Stages Of Preventing Sexual Harassment

While state and federal laws work to protect employees from sexual harassment, the reality is that it occurs in workplaces across the country every day. But knowing the signs that sexual harassment is occurring is critical in becoming an ally in the workplace for those victims of harassment. The employment attorneys of Brown Kwon & Lam explain.

Stages of Preventing Sexual Harassment in the Workplace

Former New York City attorney Ally Coll, the founder of the nonprofit The Purple Campaign, which aims to create safe workplaces and alter the way workplace culture becomes a breeding ground for harassment, explains that sexual harassment thinking needs to come in three stages: prevent, respond, and rethink.

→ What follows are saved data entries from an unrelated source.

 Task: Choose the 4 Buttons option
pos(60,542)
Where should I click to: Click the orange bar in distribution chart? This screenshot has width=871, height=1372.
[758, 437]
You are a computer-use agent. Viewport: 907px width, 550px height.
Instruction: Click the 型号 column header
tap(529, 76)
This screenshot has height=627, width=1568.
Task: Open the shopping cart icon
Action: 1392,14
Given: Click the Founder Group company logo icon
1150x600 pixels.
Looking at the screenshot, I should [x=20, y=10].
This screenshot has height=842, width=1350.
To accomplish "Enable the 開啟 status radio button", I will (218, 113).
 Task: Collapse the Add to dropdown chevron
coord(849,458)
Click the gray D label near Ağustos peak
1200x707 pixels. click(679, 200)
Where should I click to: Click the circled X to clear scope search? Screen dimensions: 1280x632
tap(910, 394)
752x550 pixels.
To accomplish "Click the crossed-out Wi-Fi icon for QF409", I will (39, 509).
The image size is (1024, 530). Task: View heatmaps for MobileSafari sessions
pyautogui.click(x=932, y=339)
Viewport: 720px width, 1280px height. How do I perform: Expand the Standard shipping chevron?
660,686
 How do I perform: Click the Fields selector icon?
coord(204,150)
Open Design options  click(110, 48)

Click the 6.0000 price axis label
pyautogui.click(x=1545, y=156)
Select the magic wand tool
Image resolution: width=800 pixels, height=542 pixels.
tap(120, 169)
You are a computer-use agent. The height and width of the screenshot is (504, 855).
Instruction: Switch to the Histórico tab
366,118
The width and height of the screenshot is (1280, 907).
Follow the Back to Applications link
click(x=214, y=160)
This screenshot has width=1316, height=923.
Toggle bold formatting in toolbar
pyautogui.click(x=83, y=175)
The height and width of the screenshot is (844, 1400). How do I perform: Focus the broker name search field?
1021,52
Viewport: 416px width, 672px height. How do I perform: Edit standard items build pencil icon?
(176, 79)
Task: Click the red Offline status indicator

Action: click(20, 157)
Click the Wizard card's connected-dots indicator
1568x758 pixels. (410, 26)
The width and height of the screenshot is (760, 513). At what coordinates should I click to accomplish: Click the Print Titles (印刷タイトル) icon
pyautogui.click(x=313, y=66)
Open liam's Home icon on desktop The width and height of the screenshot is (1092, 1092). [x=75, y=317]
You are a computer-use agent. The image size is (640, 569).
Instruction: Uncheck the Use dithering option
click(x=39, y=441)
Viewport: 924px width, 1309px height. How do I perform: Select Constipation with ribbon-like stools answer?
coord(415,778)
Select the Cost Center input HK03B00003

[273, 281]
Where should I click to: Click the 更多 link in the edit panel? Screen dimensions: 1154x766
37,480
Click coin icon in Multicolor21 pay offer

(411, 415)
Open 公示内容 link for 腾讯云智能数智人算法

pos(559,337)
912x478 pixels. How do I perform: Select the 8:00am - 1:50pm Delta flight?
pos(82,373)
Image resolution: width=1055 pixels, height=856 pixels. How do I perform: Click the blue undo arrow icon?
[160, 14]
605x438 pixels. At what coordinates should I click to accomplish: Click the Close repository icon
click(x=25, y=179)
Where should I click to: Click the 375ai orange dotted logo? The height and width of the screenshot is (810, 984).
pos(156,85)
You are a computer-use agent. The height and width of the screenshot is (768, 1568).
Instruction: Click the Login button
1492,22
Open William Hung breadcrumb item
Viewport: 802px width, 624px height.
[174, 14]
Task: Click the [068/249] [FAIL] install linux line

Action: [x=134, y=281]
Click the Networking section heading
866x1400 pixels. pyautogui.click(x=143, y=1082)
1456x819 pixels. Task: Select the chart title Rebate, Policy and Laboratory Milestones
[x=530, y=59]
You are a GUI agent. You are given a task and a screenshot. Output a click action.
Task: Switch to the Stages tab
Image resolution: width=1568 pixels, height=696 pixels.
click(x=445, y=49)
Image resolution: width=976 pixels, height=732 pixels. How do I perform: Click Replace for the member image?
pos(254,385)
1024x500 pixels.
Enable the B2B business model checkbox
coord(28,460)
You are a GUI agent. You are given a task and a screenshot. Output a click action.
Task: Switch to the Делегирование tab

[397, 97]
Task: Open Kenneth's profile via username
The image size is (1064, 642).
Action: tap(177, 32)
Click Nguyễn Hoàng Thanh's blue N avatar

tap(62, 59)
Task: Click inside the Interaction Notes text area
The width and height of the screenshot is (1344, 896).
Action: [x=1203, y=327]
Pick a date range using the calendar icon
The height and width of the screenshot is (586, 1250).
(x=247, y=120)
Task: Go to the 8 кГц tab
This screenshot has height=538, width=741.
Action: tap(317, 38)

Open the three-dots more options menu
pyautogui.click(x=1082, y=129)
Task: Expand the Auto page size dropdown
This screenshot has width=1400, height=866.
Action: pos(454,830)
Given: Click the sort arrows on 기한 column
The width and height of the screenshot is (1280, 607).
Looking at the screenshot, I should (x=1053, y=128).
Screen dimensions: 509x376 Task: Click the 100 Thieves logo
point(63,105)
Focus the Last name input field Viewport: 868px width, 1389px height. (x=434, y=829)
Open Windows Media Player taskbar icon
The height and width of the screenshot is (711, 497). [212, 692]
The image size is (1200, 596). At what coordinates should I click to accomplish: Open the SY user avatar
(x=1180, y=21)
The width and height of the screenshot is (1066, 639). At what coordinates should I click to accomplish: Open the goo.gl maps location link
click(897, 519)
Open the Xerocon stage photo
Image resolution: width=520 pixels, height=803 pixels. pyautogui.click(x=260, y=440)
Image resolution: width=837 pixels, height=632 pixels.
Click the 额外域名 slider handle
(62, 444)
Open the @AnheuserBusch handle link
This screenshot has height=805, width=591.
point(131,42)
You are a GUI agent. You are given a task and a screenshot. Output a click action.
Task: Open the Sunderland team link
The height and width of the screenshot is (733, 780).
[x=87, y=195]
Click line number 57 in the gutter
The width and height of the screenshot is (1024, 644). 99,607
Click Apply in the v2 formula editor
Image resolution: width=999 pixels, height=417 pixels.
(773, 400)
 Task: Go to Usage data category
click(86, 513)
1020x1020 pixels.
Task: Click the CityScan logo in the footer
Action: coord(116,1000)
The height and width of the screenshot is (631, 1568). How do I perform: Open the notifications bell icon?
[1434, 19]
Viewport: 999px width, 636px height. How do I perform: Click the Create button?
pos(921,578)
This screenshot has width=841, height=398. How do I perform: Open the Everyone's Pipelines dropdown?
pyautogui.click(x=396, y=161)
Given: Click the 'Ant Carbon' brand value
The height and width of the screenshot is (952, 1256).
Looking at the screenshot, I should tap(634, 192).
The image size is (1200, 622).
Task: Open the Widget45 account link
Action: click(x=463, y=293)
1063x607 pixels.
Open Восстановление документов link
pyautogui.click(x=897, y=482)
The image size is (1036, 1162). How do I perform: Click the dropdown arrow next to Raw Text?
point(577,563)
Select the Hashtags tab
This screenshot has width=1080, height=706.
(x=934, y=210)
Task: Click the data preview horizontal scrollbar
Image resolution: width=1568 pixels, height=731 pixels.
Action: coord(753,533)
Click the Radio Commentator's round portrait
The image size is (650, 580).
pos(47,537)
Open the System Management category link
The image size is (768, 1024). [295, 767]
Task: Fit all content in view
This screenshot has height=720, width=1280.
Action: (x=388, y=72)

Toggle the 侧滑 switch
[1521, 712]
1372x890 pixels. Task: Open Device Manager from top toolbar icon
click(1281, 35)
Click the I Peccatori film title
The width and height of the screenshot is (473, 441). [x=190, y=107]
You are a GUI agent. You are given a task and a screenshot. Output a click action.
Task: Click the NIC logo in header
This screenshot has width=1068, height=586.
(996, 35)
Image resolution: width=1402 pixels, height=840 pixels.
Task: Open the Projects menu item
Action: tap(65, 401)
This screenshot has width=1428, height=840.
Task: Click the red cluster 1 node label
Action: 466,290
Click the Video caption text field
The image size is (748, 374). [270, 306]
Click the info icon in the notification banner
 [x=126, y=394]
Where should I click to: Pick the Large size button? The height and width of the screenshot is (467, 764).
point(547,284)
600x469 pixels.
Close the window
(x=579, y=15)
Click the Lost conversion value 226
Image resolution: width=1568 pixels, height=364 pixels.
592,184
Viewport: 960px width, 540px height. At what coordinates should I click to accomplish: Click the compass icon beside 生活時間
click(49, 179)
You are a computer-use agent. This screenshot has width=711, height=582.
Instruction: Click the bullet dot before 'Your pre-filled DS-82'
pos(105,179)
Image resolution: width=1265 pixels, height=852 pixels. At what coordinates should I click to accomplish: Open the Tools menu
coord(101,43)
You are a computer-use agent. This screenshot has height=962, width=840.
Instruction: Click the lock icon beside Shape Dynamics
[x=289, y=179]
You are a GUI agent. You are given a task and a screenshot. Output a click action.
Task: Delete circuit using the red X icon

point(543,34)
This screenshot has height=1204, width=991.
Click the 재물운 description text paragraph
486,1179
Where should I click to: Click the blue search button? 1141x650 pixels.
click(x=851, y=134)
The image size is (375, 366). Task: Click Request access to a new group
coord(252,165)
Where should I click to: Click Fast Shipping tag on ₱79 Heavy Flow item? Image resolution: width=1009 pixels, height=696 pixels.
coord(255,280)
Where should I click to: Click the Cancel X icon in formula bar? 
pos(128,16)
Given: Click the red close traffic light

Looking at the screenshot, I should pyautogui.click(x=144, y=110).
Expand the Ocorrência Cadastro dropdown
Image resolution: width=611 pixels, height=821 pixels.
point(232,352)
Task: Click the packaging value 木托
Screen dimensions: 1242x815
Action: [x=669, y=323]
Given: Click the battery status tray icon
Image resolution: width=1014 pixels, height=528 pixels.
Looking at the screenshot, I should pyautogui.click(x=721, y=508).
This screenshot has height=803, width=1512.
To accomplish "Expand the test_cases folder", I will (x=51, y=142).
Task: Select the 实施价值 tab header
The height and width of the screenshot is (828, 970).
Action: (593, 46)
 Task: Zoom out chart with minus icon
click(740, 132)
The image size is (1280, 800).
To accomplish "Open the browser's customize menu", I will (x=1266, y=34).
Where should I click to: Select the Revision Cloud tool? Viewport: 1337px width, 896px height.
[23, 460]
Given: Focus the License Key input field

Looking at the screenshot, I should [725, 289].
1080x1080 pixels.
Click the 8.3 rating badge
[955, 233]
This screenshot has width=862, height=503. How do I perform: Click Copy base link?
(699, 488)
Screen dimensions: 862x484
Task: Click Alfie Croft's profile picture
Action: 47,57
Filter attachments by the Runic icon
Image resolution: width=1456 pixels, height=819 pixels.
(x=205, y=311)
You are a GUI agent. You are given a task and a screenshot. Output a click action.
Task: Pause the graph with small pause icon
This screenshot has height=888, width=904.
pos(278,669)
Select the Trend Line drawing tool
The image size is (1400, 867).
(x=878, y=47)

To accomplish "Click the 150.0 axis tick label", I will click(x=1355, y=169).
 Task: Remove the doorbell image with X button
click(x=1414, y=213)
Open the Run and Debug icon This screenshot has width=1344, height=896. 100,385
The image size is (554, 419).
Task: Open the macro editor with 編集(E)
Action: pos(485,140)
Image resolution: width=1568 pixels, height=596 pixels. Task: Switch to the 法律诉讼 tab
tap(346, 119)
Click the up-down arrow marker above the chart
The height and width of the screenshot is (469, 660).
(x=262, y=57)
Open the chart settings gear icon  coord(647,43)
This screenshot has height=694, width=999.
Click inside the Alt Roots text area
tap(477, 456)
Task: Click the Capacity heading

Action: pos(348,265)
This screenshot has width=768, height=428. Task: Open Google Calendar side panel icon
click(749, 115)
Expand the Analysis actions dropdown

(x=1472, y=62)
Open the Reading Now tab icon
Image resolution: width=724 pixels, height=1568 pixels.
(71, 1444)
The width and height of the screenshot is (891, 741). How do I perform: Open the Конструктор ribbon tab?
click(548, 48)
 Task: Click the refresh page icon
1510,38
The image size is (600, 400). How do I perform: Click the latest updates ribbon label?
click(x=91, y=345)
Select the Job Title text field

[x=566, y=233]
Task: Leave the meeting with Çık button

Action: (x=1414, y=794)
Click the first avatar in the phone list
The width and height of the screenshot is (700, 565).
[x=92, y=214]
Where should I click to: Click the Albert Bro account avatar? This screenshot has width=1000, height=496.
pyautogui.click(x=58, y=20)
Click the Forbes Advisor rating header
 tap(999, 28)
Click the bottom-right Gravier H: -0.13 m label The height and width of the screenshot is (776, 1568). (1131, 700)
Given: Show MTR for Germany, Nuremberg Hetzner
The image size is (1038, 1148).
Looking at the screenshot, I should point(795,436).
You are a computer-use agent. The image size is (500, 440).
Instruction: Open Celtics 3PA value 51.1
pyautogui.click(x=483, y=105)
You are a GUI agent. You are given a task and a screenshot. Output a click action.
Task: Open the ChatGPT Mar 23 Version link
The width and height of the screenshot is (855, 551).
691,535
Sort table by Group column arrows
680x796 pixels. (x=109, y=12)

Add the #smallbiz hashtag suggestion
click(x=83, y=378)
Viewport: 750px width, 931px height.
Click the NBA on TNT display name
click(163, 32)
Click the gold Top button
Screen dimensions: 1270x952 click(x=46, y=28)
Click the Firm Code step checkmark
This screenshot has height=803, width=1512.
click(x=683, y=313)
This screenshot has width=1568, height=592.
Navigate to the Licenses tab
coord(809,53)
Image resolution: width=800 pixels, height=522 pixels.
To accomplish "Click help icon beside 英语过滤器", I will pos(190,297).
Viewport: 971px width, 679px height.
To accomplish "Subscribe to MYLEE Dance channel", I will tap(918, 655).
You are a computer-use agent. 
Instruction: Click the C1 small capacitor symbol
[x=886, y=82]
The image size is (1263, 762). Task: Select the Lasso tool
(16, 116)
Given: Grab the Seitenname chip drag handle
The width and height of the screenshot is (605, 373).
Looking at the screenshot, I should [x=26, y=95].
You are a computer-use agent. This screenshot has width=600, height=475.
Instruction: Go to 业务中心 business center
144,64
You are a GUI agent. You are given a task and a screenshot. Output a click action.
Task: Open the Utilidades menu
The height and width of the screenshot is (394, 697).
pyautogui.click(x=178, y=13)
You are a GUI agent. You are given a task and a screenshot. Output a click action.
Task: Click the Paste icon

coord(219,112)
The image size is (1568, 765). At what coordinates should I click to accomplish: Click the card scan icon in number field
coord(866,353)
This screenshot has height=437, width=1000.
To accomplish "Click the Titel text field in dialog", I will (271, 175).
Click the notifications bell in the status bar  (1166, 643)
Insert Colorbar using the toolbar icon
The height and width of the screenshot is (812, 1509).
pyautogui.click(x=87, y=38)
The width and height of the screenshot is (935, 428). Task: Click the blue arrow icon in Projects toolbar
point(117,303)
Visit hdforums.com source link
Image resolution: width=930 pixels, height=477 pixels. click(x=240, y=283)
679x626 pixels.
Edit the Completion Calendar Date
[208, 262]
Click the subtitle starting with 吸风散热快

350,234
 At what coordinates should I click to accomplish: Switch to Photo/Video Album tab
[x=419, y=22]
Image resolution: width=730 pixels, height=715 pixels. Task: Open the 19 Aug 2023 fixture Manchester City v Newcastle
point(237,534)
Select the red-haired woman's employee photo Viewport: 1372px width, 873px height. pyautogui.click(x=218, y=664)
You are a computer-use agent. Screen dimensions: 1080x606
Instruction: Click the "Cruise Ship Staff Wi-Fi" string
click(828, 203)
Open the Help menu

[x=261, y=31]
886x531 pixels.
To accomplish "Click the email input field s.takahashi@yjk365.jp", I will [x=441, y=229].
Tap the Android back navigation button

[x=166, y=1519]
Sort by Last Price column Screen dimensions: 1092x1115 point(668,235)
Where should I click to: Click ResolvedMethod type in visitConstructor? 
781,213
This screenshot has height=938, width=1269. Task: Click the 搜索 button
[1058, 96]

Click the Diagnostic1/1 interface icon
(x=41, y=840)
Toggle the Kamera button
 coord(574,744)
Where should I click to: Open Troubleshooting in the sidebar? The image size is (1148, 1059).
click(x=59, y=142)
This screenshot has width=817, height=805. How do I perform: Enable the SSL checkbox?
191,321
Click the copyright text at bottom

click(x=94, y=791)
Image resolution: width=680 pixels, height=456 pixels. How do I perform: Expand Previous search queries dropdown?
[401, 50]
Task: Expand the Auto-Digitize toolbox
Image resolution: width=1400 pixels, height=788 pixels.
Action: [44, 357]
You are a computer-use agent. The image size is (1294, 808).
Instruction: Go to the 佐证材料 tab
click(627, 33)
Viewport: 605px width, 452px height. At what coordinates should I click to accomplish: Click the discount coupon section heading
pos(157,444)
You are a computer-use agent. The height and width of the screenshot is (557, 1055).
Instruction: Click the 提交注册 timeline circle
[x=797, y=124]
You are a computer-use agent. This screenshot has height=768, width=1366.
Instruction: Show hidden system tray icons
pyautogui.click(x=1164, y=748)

  • Prevent: The first step in handling workplace sexual harassment should be to prevent it from happening in the first place. This includes creating clear guidelines about behavior in official codes of conduct and ensuring such policies are communicated at all levels of employment and management. This can be done via employee handbooks, workplace meeting materials, and printed directly on any materials guests may receive when entering or attending events hosted by the employer.
  • Respond: While knowing what behaviors are not permissible, employees, visitors, vendors, and independent contractors, all should know how such behavior will be handled. This includes designated who will handle reported situations, creating a group that addresses these issues to ensure fairness is taken into account, as well as ensuring its a diverse group in that decision making process to hear out all viewpoints.
  • Rethink: While understanding and coming up with a plan to combat and handle workplace sexual harassment, sometimes the greater issue becomes one of diversity. While in Coll’s examples this is specific to industry events, the same principles can be applied to the workplace. Workers tend to trust those they see themselves in which is something to consider when building your team.

While keeping these things in the forefront of your office restructuring to combat sexual harassment in the workplace, you may wonder what you can do as an employee who has experienced harassment.

Reporting Workplace Sexual Harassment

While helping create safe workplaces is one aspect of employment law, the other is to protect and defend the rights of victims. If you have experienced sexual harassment in the workplace, know that you must come forward as these behaviors likely will not stop. Speak up, talk to management, have a meeting with HR. If none of these encounters change the behavior, then you need legal guidance.

Sexual Harassment, Seek Justice: Stages of Sexual Harassment

Now more than ever, employers should know to be mindful of predatory and lewd behaviors occurring in the office setting. If you are a victim of sexual harassment, know that your voice and story matter. Do not let this behavior continue. Let Brown Kwon & Lam represent you in your sexual harassment case. Contact us today.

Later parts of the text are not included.